Consequently, when you need higher confidence, you should use a longer test window or confirm with follow-up testing. Learn more about Radon Testing for Industrial Facilities.
Targeted Mitigation
When a radon test shows high levels, you need a system that stops soil gas before it reaches living or work areas. Therefore, professionals often use active soil depressurization, which pulls radon from beneath the building and vents it safely above the roofline. Additionally, crews usually seal key openings to help the system work better, because fewer entry paths reduce indoor buildup.
However, you should not assume the system solved the problem without proof. Instead, you should test again after mitigation to confirm the new level, and you should retest on a regular schedule to stay confident over time.

Common Mistakes
People repeat the same avoidable mistakes with the radon zone map 1993, so you should watch for these patterns:
- They skip testing in Zone 2 or Zone 3. However, a home in any zone can still test high.
- They trust a neighbor’s result. Meanwhile, foundations, soil paths, and pressure patterns change from house to house.

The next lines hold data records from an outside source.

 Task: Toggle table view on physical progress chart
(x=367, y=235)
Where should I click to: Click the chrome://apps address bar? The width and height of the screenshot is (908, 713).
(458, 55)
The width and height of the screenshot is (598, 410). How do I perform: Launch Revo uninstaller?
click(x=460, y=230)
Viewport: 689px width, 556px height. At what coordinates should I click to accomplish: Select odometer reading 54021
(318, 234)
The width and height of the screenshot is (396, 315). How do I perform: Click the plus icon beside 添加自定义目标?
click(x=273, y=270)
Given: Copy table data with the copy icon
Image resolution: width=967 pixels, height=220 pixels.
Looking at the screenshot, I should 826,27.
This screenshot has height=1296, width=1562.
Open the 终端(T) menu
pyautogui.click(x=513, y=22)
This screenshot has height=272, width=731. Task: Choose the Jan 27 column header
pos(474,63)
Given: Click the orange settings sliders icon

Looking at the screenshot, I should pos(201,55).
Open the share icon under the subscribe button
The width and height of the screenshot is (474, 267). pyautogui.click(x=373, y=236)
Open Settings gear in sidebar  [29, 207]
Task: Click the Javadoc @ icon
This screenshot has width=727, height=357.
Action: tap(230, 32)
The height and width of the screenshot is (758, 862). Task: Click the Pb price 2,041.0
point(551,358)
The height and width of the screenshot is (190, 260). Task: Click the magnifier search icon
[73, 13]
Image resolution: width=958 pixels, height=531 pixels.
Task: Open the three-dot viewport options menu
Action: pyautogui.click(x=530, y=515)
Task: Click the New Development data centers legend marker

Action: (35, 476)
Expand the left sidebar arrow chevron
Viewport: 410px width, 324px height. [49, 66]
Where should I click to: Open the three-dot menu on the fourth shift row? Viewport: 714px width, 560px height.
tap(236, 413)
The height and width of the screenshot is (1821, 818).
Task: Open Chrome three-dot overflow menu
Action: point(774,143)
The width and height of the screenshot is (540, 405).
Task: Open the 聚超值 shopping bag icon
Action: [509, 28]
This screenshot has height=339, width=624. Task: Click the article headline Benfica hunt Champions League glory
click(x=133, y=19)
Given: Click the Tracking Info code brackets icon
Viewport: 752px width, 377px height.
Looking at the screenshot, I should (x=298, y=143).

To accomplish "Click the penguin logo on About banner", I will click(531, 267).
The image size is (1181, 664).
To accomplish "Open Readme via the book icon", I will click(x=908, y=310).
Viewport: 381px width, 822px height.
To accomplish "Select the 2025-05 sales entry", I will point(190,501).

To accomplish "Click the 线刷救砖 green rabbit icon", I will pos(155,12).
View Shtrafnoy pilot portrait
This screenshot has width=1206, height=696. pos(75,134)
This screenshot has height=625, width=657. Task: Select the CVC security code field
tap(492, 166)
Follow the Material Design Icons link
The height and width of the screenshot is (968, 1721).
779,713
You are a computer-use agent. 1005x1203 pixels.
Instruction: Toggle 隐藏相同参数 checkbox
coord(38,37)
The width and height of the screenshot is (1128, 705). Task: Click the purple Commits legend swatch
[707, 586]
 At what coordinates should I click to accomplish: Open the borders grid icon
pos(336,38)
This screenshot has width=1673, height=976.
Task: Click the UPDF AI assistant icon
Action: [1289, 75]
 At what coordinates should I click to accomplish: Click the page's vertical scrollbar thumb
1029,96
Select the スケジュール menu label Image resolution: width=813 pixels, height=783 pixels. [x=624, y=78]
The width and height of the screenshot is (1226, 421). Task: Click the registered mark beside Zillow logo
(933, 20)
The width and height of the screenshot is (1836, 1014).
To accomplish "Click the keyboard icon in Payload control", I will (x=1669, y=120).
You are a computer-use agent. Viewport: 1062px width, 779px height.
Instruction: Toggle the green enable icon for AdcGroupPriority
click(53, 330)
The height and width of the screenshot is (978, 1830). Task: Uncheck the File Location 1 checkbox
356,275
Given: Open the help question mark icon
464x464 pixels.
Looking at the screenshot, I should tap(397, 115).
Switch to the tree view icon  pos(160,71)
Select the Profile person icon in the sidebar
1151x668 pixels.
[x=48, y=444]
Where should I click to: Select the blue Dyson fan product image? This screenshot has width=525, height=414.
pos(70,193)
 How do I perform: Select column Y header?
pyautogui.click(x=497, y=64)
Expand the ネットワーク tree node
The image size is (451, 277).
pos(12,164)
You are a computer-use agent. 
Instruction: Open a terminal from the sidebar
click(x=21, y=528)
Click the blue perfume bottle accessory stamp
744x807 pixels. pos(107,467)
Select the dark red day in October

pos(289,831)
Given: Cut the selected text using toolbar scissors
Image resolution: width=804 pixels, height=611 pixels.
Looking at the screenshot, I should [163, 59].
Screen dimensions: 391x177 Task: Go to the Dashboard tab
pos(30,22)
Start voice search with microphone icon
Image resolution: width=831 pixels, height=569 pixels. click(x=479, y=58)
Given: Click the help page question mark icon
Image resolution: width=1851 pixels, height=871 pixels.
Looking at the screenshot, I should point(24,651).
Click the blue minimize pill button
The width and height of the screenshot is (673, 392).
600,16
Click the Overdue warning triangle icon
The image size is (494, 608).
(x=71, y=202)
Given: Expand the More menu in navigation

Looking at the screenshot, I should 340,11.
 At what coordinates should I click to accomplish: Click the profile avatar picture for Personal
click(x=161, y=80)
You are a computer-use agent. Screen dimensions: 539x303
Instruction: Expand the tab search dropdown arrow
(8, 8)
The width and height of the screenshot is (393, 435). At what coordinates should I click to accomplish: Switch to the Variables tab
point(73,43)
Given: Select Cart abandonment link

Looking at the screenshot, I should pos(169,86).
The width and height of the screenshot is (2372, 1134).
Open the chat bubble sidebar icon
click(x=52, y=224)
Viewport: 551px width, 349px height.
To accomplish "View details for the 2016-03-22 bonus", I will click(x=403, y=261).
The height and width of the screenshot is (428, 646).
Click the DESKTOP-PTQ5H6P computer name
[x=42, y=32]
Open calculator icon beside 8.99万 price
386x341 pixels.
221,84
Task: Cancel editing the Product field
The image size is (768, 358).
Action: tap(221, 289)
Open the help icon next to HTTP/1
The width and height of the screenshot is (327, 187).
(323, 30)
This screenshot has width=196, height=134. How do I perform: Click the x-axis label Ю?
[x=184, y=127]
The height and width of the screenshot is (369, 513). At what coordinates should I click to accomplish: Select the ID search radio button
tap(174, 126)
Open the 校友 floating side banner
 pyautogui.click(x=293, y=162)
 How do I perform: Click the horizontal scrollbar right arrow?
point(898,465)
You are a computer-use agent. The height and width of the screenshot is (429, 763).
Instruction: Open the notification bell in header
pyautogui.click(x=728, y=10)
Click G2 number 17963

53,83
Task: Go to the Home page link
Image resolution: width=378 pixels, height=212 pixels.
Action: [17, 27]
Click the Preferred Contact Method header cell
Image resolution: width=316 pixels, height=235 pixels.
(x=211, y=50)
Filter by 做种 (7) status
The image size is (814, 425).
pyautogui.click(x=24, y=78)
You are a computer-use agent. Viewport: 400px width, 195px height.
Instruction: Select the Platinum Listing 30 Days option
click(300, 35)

- They test once and stop. Consequently, renovations and HVAC or mechanical updates can shift indoor radon over time.
- They only think about homes. Additionally, workplaces and schools need structured testing and retesting plans for shared buildings.
Therefore, you protect people best when you use the map as guidance, test each building, and retest whenever conditions change.
Conclusion
When you use the radon zone map 1993 as a planning tool, you make faster, calmer decisions. Moreover, when you pair the map with accurate testing and post-mitigation verification, you protect your home or facility with evidence instead of assumptions. If you want a team that understands real-world building airflow and delivers clear, verified results, choose DSM Radon for professional radon testing and radon mitigation across the Des Moines area, including support for residential homes, commercial facilities, schools, and HUD multi-family projects.